A tecnologia mudou a realidade e essa mudança precisa favorecer o maior número de pessoas e da forma mais plena possível. A implantação do sistema de restrição de cópia (DRM) protege apenas o mercado em favor das minorias que controlam a indústria cultural e do entretenimento. A cópia livre na TV digital não é nenhuma panacéia, mas é uma maneira de desterritorizalizar a distribuição do poder da informação. A conquista do direito de fazer as cópias que bem quiser, em padrão digital, deve ser encarada como parte do amadurecimento da cidadania na nossa democracia empírica.

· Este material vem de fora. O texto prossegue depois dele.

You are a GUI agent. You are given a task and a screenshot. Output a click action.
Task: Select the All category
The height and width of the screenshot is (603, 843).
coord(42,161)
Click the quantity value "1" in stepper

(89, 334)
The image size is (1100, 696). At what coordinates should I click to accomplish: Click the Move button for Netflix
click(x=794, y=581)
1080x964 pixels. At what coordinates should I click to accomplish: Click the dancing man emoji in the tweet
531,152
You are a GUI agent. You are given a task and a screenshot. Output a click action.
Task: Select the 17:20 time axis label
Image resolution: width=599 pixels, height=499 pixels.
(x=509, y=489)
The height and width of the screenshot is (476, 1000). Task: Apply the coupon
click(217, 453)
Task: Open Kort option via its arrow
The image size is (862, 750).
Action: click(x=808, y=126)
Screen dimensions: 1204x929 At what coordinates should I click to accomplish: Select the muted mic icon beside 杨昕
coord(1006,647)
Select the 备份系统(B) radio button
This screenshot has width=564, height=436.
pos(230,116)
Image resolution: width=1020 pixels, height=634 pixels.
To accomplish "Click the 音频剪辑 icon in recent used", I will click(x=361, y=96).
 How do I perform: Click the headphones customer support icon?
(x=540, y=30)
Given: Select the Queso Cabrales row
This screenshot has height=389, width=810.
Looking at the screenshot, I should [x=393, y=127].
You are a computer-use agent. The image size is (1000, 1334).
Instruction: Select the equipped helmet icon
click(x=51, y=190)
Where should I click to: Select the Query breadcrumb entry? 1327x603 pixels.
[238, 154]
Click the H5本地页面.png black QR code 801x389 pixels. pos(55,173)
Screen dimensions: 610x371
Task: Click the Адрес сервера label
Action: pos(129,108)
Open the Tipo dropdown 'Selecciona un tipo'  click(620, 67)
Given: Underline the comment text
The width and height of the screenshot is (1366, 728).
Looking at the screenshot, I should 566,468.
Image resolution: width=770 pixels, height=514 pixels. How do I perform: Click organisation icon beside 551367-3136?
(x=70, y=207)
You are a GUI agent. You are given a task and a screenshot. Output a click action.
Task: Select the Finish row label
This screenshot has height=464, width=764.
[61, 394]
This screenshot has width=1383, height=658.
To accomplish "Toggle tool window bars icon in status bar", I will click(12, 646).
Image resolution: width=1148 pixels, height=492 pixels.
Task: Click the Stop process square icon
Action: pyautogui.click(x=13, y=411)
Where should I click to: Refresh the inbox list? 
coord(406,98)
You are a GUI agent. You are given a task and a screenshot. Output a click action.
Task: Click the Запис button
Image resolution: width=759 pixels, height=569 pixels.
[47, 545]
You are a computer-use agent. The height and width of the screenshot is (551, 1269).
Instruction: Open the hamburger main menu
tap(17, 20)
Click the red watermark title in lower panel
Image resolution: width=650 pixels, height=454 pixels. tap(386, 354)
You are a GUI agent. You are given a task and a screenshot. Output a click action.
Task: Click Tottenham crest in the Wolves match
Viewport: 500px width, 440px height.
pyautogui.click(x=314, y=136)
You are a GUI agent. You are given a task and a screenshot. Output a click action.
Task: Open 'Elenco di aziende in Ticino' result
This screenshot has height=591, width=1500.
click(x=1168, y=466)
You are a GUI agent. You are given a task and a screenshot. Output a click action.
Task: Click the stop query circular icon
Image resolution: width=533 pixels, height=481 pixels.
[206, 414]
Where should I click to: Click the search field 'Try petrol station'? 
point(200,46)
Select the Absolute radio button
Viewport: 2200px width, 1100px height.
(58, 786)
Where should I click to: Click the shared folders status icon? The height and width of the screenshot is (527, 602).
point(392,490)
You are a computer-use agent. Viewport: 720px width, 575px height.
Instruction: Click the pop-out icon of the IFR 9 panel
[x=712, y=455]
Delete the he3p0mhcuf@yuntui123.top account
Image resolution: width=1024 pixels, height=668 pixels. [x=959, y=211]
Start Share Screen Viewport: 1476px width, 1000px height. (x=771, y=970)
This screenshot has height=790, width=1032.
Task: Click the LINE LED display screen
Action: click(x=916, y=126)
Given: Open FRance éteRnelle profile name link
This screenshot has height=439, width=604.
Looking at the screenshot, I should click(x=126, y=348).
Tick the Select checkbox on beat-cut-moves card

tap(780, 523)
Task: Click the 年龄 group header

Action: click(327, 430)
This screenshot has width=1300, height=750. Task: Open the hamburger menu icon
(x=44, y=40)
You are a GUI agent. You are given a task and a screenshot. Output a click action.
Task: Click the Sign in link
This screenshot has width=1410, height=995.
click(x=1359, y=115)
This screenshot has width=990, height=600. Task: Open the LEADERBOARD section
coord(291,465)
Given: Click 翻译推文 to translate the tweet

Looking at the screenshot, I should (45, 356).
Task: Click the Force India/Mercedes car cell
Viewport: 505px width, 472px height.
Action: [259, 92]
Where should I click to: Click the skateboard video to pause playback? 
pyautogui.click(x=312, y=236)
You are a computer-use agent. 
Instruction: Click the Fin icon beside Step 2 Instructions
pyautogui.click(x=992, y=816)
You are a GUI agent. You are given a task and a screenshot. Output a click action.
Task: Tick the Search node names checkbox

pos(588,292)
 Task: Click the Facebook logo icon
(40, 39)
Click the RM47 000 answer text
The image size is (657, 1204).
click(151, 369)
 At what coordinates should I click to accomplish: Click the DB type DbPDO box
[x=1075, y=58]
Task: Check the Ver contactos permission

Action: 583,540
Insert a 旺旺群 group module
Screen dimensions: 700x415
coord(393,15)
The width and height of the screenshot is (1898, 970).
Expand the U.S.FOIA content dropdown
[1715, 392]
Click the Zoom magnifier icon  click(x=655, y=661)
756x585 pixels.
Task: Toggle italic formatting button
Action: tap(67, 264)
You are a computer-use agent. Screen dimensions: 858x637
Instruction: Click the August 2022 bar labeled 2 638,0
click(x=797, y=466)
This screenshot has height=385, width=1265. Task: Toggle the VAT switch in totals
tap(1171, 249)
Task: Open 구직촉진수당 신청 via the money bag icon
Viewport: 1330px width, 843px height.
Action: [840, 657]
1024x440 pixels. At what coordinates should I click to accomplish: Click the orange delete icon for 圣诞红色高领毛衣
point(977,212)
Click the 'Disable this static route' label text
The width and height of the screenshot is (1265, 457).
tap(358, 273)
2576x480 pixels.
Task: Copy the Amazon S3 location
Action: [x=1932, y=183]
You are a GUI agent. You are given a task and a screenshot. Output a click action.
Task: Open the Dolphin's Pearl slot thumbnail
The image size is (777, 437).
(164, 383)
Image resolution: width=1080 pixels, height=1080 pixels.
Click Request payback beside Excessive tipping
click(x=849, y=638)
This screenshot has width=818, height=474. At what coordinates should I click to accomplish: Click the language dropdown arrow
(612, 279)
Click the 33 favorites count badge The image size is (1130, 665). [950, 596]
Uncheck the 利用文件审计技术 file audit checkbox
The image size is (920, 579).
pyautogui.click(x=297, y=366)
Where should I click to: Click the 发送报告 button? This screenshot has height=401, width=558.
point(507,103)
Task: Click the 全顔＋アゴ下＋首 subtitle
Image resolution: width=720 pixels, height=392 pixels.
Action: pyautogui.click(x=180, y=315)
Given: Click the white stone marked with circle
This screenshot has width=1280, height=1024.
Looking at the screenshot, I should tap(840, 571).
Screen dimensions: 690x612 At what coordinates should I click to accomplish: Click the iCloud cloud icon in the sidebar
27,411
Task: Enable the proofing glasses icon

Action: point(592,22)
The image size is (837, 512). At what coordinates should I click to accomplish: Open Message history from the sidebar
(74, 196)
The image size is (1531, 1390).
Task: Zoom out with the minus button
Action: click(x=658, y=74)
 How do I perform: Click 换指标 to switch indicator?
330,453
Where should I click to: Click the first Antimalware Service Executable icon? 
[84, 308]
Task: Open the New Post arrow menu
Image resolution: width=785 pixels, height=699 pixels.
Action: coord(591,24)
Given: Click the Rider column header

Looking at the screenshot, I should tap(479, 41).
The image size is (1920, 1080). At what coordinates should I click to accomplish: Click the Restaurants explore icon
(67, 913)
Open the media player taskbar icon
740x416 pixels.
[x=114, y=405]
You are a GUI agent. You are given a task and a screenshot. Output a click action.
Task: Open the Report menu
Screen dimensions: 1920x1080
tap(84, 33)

O argumento de que a cópia livre na TV digital estimularia a pirataria é um blefe das corporações que está ancorado principalmente nos naufrágios da indústria fonográfica e seus excessos no perverso controle da nossa música. Elas costumam usar os autores como escudo dos seus interesses, quando sabemos que o modelo atual de recolhimento de Direitos Autorais tem arrecadação e rateio muito precário. Tudo isso precisa ser revisto e a boa hora para encontrar soluções equilibradas é a que mexe com muitos interesses. Os avanços da TV digital reforçam inclusive a necessidade de encontrar saídas para os problemas referentes à cópia na internet.
Questões como a da cópia livre na TV digital são polêmicas porque ameaçam de imediato a cobiça dos donos do mercado, enquanto a internet, por atender a uma estratégia mais ampla e de longo prazo, ainda esbanja a sensação de ser uma mídia indubitavelmente democrática e cheia de gratuidades. Mas a internet também tem dono, pois os Estados Unidos possuem quase a totalidade do controle sobre o sistema de domínios em todo o mundo. Dos 13 servidores-raiz que operam a internet no planeta, 10 deles estão nos EUA e os outros três foram repartidos entre Inglaterra, Suécia e Japão. A responsável pelo sistema de distribuição e de operação de domínios para qualquer país é a Icann, uma entidade mantida basicamente por empresas estadunidenses, que está subordinada aos interesses mercadológicos e às leis norte-americanas. Está, portanto, ao alcance dos EUA o poder de derrubar a internet dos lugares que, por algum motivo geopolítico, considerarem não merecedores desse acesso.
O discurso do mercado de tecnologia é o de que chegamos à sociedade do conhecimento. Parece ser o único discurso autorizado a interpretar o que se passa na trama da rede virtual, mas ele falseia a realidade ao confundir capacidade de transmissão de dados e de informações com conhecimento. O conhecimento é a informação elaborada, percebida, experimentada. Esse não é um exercício fácil de ser feito, nem algo que seja oferecido por quem se beneficia com a situação vigente. O problema não é de quem domina e de quem não domina as novas tecnologias, mas de quem sabe e de quem não sabe o que quer encontrar diante de tantas possibilidades. Neste aspecto, a cópia livre na TV digital é um passo importante no aprendizado da escolha.